The Court, by consent of the parties, therefore enjoins, forbids and restrains the defendants from hereinafter engaging in any policies, practices, customs or usages of racial discrimination in any of its school operations including, but not limited to, faculty assignments, student assignments, and the treatment of black and other minority pupils within the school system . . .

The Court shall have continuing jurisdiction of this Consent Decree in order to [e]nsure compliance with the spirit and terms of this Decree. 

(ECF No. 38, ¶ 3, 4, 21). In dismissing the case, the Court retained jurisdiction to reopen this action upon cause shown that the settlement had not been completed and that further litigation is necessary. (ECF No. 37).

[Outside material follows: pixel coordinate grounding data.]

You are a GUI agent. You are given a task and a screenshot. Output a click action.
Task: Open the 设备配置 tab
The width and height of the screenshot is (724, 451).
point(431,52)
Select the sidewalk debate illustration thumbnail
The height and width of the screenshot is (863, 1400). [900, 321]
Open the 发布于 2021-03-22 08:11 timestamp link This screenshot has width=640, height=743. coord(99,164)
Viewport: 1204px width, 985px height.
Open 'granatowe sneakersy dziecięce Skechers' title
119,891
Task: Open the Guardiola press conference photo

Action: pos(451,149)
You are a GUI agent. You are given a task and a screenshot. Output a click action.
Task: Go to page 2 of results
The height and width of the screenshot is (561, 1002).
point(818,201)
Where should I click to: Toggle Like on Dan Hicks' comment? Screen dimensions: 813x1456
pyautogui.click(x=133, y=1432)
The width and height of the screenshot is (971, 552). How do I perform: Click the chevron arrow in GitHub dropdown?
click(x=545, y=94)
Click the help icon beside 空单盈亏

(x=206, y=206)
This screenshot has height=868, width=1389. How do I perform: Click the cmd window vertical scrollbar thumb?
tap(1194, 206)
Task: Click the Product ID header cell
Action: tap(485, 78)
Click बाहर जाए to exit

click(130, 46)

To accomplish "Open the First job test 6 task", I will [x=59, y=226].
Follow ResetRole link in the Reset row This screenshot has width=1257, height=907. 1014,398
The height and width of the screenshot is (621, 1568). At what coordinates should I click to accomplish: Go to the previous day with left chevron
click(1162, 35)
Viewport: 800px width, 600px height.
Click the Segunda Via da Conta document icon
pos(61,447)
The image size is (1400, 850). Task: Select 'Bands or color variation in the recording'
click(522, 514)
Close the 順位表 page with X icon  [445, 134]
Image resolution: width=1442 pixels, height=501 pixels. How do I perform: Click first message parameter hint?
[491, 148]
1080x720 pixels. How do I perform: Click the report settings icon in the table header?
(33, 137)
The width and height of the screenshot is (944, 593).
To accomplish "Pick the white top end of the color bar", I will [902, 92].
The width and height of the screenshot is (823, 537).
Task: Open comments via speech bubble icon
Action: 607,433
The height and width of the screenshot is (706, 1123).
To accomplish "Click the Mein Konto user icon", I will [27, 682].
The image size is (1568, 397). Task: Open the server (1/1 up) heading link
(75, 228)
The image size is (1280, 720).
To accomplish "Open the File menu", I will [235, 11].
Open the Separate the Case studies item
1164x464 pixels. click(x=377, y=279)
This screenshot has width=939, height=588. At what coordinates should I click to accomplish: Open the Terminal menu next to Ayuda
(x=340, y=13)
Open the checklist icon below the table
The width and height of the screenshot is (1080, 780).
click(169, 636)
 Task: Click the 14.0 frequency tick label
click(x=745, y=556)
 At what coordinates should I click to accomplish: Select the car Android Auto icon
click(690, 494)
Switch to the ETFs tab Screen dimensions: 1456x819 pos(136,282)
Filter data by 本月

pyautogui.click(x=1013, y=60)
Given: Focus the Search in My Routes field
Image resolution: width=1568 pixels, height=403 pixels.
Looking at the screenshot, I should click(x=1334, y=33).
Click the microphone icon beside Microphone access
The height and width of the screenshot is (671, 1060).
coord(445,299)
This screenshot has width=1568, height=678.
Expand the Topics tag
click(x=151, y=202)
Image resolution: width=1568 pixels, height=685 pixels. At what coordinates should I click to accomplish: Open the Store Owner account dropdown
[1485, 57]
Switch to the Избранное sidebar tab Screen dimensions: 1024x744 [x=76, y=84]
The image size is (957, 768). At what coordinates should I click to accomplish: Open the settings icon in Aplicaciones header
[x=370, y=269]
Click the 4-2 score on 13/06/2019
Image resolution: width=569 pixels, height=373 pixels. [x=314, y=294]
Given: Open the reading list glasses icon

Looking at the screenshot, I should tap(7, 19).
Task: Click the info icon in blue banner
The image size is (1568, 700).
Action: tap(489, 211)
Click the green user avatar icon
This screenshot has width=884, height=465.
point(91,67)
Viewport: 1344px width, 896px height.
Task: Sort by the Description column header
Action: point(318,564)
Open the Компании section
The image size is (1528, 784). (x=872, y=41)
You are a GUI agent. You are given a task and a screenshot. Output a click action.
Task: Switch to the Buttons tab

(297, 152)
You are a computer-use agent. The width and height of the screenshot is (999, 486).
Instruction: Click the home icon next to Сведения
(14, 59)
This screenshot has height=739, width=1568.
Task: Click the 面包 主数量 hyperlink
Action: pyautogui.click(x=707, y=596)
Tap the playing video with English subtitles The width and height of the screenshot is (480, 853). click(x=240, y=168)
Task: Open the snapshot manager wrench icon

On May 14, 2018, Hope filed a Motion for Declaratory Judgment, or Alternatively, for Clarification of Previous Orders, or Alternatively, for Modification of Previous Orders (hereinafter “Motion for Declaratory Judgment”). (ECF No. 129). In that motion, Hope states that it is still subject to the obligations imposed by the Davis Decree. Accordingly, Hope asserts that it has a conflict with taking part in school choice pursuant to the Arkansas Public School Choice Act of 2015, as amended by Act 1066 of the Regular Session of 2017 (hereinafter the “2017 Act”).2 Hope states further that the ADE and SBE have ordered Hope to participate in school choice for the 2018-19 school year. Hope’s Motion for Declaratory Judgment seeks, by various alternative

2 The 2017 Act provides, in relevant part, that each Arkansas school district must participate in a school choice program wherein students may apply to attend a school in a nonresident district, subject to certain limitations. Ark. Code Ann. § 6-18-1903. School districts may apply for exemptions from participating in school choice by producing evidence that the district has a genuine conflict under a federal court’s active and enforceable desegregation order or plan that explicitly limits the transfer of students between school districts. Ark. Code Ann. § 6-18-1906(a). The ADE decides a school district’s application for an exemption from participating in school choice and the SBE hears appeals of the ADE’s decisions on the same. See id.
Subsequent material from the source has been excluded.